Inadequate production of hormones in the anterior or posterior pituitary gland leads to hypopituitarism. It can result from inherited disorders but more commonly is caused by acquired disorders, including tumors (breast and lung are the most common tumors to metastasize to the pituitary), infiltrative lesions (sarcoidosis, histiocytosis X), infarction, lymphocytic hypophysitis (including hypophysitis due to use of immune checkpoint inhibitors), medications, apoplexy, trauma, and infection.
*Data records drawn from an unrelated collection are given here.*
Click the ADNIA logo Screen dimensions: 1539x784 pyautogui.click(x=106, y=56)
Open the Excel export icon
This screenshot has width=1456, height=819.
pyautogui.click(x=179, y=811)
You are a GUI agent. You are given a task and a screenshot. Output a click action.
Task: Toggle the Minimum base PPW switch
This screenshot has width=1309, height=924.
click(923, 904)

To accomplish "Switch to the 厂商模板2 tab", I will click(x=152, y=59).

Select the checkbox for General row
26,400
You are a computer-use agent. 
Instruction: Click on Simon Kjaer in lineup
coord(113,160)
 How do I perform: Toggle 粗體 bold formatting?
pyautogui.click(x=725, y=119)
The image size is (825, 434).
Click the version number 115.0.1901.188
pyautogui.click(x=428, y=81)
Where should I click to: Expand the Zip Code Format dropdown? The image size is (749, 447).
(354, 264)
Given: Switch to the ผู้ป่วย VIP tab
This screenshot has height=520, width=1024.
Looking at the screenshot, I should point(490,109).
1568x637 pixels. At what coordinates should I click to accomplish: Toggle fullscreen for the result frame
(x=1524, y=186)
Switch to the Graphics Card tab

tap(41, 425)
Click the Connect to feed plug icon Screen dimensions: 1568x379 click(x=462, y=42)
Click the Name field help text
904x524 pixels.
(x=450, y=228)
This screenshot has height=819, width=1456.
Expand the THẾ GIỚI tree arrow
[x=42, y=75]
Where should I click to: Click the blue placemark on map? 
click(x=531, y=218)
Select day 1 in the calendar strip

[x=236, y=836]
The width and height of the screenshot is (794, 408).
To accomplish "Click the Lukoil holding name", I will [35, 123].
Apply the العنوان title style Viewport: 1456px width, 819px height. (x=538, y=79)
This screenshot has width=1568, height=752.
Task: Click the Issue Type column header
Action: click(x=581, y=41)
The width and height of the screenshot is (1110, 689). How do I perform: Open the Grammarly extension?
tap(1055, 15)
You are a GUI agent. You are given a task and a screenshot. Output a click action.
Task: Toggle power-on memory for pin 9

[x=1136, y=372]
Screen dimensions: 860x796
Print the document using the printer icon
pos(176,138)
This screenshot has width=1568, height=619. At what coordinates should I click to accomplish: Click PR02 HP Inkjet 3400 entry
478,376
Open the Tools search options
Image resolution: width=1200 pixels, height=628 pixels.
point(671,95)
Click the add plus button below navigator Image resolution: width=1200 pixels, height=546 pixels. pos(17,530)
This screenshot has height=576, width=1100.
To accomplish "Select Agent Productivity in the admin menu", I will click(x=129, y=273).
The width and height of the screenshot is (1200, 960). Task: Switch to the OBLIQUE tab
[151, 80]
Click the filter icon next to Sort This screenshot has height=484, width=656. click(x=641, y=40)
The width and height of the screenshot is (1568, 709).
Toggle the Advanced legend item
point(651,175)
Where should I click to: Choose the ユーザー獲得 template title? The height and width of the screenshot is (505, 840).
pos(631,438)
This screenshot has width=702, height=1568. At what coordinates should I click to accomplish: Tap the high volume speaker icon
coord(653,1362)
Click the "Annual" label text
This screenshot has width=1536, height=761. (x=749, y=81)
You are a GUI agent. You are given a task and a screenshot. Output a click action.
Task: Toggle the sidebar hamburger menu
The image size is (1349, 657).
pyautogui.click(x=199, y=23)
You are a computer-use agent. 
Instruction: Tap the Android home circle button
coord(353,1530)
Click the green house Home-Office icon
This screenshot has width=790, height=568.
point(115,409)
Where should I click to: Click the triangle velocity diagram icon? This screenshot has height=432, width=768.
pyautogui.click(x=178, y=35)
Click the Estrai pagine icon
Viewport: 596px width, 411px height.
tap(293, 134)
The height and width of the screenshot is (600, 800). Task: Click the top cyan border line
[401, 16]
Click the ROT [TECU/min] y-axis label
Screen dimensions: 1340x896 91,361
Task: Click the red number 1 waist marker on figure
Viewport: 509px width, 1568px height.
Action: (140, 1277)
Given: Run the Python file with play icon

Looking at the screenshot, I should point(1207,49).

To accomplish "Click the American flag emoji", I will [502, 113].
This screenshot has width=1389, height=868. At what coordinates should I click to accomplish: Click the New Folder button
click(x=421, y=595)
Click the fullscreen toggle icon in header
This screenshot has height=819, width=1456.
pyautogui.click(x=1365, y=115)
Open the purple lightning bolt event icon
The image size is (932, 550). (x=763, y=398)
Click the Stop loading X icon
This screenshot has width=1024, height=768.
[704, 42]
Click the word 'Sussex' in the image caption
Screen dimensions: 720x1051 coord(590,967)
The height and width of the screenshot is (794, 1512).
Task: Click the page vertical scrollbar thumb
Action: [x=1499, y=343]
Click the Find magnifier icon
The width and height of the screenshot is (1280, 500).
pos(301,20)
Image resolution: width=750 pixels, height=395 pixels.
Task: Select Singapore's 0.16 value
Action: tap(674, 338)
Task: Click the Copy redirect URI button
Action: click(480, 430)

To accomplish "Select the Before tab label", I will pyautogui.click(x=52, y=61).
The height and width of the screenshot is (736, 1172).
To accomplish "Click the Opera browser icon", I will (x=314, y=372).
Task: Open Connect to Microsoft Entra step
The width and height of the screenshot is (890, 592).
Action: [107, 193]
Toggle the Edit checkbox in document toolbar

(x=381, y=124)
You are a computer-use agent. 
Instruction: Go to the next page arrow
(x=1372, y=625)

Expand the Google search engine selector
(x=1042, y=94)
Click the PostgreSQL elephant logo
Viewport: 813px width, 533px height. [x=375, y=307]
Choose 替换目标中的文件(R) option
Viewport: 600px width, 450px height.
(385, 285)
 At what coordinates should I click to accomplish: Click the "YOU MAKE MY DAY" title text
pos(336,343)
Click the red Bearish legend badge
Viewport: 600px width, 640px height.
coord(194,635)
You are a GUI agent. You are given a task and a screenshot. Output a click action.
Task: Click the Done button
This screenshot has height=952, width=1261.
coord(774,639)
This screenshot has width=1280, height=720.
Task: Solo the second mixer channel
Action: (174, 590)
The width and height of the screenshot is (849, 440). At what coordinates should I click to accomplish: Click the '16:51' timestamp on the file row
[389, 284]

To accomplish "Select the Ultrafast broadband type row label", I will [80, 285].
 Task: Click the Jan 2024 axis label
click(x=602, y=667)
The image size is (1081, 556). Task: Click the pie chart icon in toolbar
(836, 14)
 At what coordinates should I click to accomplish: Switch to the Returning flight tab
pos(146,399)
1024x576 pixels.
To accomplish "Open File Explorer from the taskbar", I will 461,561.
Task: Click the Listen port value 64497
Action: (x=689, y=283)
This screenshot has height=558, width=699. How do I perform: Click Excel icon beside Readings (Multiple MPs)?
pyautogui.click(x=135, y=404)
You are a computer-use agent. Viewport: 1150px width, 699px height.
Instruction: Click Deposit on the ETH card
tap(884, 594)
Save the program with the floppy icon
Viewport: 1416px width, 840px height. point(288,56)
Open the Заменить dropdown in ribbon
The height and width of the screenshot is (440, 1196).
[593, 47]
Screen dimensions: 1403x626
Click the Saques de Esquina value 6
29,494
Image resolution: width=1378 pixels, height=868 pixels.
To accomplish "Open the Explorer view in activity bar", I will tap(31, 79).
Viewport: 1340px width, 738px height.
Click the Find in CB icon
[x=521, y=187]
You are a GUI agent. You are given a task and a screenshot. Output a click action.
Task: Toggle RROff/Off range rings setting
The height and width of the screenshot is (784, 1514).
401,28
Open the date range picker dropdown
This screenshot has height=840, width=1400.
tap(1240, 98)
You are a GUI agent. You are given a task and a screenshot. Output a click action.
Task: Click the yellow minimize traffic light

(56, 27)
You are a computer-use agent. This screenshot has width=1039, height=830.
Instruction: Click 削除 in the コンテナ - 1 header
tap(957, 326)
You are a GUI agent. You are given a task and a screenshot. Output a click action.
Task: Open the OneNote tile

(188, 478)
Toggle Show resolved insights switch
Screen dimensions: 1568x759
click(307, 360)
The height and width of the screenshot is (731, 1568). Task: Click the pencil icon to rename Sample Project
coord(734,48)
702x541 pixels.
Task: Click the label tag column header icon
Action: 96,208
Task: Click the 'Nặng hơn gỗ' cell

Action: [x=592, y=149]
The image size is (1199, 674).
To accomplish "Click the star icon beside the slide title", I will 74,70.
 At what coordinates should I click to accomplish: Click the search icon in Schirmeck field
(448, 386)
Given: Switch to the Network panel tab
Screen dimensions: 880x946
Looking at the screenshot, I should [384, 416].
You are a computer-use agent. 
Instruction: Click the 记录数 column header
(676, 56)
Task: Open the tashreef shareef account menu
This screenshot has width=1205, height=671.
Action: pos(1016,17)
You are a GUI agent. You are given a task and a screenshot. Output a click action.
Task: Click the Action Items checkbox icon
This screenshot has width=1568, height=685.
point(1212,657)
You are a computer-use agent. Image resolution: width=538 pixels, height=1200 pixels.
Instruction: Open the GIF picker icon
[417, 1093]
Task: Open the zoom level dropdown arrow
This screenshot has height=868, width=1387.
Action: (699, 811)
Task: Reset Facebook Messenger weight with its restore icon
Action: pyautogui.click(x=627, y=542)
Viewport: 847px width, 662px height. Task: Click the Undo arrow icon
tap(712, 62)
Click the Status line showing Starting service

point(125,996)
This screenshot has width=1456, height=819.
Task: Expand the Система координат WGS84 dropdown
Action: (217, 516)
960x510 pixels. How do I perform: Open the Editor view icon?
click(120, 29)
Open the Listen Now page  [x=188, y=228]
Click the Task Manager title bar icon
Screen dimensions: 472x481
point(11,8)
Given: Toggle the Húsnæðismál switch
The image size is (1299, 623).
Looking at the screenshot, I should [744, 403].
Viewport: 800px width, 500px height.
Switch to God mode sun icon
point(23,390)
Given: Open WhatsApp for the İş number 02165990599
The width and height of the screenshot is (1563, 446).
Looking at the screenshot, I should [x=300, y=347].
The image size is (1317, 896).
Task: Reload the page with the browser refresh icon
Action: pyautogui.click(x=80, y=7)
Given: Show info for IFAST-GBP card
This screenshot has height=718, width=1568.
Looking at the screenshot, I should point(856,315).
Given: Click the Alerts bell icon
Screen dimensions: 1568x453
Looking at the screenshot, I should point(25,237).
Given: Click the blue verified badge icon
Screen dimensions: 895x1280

Hypopituitarism is associated with increased mortality due to ACTH deficiency.

Clinical presentation:

  • acute onset: sudden-onset headache, nausea, vomiting, increasing thirst and urination

  • chronic onset: depends on hormone deficiency

Diagnosis: based on serum TSH, gonadotrophin, prolactin, ACTH deficiencies

Treatment: hormone replacement therapy

Posterior Pituitary

The posterior pituitary, formed by axons that originate in the supraoptic and paraventricular nuclei of the hypothalamus, produces two hormones — arginine vasopressin (AVP) or antidiuretic hormone (ADH) and oxytocin. Deficiency in AVP results in a syndrome characterized by large amounts of dilute urine (diabetes insipidus) while excess AVP impairs water excretion and causes hyponatremia.